Мы не указываем многих второстепенных персонажей, у каждого из которых, однако, своя подлинная жизнь, своя ярко выраженная индивидуальность, и все они так же привлекали воображение автора, как и эта огромная историческая сцена. Из этой сцены он сделал драму. Он написал ее в стихах, потому что ему так понравилось. Впрочем, вы увидите, читая ее, как мало думал он о своем произведении, когда писал это предисловие, с каким бескорыстием, например, он боролся с догматом единств. Его драма не выходит за пределы Лондона, она начинается 25 июня 1657 года в три часа утра и кончается 26-го в полдень. Мы видим, что она почти удовлетворяет классическим требованиям, как их излагают сейчас профессора поэзии. Пусть они, однако, не испытывают по отношению к нему никакой благодарности. Автор так построил свою драму не с разрешения Аристотеля, но с разрешения истории; и потому, что при прочих равных условиях он предпочитает концентрированный сюжет сюжету разбросанному.
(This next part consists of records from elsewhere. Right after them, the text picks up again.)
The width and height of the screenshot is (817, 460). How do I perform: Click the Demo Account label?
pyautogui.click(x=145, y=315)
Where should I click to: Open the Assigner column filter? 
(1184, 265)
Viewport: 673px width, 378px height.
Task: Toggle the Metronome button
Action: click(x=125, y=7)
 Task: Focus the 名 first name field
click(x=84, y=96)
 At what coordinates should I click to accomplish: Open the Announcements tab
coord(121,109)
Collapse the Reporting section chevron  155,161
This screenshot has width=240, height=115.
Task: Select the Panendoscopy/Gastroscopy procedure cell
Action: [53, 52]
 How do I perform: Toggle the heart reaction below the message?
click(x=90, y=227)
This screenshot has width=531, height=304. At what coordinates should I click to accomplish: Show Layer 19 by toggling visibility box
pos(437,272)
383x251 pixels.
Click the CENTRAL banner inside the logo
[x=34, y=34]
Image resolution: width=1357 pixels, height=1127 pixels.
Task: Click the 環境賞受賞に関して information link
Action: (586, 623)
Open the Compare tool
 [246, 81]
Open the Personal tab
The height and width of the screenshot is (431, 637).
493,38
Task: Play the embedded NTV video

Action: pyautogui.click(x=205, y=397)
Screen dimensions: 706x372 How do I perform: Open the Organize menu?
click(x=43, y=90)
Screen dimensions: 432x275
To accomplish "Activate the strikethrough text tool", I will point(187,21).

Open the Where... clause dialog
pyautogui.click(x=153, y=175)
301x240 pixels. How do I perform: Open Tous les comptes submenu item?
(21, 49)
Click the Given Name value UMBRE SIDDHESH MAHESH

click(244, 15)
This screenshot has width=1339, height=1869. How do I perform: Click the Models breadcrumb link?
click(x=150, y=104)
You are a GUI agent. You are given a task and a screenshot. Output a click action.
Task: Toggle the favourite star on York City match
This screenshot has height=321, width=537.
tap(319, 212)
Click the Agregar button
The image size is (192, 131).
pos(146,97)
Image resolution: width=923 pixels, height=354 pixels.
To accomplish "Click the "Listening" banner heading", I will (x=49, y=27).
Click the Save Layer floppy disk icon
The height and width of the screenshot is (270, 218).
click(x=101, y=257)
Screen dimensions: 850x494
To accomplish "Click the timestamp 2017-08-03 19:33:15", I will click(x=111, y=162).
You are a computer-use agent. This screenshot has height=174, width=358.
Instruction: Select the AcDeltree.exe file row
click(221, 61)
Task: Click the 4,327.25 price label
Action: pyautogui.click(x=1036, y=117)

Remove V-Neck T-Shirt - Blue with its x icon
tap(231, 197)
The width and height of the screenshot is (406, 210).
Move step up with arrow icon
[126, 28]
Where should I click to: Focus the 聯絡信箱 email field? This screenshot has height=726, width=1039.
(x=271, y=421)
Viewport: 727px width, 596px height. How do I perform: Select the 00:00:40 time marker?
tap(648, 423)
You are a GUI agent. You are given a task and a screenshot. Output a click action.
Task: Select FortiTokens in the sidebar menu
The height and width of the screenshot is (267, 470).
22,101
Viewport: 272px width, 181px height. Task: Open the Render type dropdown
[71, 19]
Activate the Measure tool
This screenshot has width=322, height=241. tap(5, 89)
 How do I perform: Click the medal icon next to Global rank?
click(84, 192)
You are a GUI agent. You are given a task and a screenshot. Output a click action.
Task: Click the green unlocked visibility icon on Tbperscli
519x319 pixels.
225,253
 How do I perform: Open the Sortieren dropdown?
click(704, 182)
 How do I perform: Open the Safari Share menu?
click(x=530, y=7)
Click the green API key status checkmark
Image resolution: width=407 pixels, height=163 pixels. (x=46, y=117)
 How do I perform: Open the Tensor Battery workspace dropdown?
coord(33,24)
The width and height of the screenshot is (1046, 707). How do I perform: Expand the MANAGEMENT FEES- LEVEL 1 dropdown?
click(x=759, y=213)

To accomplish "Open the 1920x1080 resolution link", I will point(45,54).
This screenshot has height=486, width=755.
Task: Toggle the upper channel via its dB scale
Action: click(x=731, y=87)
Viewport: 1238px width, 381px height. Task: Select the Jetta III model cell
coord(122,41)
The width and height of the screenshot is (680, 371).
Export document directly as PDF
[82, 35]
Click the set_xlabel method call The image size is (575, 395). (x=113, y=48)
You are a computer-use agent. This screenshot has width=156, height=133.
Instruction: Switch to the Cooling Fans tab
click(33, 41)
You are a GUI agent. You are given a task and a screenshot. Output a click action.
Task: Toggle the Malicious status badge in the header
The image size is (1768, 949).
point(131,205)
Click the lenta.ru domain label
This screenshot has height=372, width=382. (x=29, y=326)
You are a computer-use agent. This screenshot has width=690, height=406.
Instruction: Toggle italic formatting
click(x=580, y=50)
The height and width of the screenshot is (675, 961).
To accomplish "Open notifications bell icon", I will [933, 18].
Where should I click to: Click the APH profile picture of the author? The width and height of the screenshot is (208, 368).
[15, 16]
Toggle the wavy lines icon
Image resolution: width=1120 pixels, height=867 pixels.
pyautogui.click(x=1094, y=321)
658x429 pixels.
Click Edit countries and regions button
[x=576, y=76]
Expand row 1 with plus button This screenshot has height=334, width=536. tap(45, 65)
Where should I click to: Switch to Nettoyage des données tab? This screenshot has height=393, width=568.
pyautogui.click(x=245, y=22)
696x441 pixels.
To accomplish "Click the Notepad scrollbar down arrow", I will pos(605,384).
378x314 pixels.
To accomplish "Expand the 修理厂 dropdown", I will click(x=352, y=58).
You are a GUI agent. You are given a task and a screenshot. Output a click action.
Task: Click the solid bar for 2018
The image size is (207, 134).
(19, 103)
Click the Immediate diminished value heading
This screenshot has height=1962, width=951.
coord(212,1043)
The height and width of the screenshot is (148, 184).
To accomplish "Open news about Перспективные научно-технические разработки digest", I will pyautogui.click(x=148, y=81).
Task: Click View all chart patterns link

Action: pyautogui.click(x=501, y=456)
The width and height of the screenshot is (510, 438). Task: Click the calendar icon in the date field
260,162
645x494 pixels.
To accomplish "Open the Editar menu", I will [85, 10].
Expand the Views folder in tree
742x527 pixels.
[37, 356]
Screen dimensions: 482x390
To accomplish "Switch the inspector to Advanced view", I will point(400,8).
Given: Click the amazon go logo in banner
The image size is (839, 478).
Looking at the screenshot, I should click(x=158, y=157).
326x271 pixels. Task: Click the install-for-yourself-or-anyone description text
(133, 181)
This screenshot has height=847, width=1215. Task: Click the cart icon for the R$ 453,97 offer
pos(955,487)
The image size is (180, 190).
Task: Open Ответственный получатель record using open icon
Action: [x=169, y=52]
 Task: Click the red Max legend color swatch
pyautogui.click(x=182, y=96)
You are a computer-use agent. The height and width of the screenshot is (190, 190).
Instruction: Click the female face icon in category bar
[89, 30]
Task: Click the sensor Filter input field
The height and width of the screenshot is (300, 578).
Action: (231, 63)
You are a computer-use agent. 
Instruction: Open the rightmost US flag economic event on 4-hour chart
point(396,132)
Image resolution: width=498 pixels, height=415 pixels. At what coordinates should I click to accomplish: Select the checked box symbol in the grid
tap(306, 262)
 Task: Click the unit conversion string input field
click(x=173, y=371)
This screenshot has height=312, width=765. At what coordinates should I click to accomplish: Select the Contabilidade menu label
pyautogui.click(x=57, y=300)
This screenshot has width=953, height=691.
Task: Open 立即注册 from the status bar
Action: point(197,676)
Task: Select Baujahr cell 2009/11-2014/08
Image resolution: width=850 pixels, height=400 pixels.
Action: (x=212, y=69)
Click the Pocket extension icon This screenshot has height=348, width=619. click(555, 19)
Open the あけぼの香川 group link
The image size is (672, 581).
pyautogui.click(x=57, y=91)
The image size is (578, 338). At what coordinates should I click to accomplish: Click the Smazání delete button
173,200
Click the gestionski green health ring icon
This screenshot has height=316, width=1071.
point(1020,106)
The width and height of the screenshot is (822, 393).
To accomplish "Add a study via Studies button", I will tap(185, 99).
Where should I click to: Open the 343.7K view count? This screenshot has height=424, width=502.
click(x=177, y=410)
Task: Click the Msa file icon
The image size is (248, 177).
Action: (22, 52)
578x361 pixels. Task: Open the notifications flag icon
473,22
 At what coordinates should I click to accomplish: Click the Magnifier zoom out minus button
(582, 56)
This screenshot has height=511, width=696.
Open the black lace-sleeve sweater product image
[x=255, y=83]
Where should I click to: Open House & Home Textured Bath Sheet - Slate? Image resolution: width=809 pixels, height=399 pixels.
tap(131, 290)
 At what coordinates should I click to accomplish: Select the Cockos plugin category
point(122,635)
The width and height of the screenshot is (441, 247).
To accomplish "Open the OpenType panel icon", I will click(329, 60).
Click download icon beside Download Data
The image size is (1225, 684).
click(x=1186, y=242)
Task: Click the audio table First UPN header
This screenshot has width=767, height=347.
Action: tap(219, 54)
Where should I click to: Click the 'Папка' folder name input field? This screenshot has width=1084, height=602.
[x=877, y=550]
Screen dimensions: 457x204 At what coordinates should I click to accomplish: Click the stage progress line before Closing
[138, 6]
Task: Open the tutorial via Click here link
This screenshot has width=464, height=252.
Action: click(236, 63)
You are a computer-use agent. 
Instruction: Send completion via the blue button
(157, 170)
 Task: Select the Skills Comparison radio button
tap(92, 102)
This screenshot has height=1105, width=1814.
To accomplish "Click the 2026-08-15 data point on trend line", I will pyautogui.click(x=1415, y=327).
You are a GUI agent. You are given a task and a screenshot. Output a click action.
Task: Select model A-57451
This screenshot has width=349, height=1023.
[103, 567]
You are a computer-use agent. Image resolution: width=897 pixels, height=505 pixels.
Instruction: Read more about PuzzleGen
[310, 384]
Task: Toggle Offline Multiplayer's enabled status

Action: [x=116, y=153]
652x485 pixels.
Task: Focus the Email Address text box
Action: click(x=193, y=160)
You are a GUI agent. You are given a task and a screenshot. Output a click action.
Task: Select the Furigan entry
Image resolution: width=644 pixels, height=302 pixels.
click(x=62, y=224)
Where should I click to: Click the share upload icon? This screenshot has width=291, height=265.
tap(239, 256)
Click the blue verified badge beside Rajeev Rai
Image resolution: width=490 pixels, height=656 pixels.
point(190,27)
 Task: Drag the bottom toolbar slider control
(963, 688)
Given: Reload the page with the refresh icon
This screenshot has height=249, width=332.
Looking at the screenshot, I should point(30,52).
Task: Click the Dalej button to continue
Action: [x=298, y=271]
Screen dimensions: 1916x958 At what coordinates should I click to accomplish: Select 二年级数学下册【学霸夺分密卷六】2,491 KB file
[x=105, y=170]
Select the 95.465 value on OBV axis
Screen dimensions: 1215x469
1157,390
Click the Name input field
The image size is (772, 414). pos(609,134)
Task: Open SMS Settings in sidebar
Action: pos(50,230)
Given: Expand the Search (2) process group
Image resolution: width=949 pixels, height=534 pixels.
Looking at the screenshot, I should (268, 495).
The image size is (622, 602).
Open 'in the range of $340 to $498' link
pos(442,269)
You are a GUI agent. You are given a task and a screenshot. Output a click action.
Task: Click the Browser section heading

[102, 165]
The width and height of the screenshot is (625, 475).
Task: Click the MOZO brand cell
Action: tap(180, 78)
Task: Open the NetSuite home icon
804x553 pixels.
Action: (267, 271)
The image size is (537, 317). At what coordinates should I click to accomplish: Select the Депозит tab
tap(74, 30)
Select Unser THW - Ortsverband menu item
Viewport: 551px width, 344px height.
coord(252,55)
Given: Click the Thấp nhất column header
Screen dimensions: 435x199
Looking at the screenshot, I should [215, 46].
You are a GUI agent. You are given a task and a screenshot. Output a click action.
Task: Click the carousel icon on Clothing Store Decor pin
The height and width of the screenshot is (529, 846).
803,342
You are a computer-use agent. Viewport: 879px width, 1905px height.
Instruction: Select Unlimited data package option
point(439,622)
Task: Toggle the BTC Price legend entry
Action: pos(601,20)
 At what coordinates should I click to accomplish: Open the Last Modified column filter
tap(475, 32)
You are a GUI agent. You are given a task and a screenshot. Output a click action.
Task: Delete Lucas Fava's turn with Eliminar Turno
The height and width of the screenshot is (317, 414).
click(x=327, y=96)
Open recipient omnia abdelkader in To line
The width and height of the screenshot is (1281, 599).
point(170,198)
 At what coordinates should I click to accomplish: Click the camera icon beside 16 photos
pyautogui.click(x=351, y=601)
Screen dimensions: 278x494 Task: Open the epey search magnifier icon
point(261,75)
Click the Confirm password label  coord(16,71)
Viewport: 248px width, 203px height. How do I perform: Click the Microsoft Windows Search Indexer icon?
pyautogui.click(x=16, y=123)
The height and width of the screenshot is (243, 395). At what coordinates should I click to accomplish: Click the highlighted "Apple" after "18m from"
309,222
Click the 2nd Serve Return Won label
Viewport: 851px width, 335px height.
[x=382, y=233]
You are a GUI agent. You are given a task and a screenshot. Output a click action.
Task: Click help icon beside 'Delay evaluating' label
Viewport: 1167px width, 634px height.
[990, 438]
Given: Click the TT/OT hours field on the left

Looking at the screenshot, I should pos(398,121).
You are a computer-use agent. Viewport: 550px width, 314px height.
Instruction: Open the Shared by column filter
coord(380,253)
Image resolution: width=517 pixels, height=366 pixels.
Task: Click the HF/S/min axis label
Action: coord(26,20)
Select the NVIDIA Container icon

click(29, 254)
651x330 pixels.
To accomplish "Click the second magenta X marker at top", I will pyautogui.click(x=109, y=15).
Очевидно, что эта драма при ее нынешних размерах не могла бы уложиться в рамки нашего театрального представления. Она слишком длинная. Но, быть может, вы заметите, что она во всех отношениях была написана для сцены. Только подойдя к своему сюжету, чтобы изучить его, автор понял, или ему так показалось, что невозможно точно воспроизвести этот сюжет на нашей сцене при том исключительном положении, в котором она находится, между академической Харибдой и административной Сциллой, между литературными судьями и политической цензурой. Нужно было выбирать: или вкрадчивая, неискренняя, фальшивая трагедия, которая будет сыграна на сцене, или до дерзости правдивая драма, которая будет отвергнута. Первая не стоила труда быть написанной; и автор предпочел попробовать сочинить вторую. Вот почему, отчаявшись когда-либо поставить свое произведение на сцене, он свободно и послушно отдался фантазиям сочинителя, наслаждению развернуть свою драму как можно шире, подробностям, которые предполагал его сюжет и которые, удаляя ее от сцены, имели, по крайней мере, преимущество полноты в историческом отношении. Впрочем, художественные советы – всего лишь второстепенное препятствие. Если бы случилось так, что драматическая цензура, поняв, насколько это невинное, точное и добросовестное изображение Кромвеля и его времени не связано с нашей эпохой, допустила бы его в театр, автор смог бы, но только в этом случае, извлечь из своей драмы пьесу, которая отважилась бы появиться на сцене и была бы освистана.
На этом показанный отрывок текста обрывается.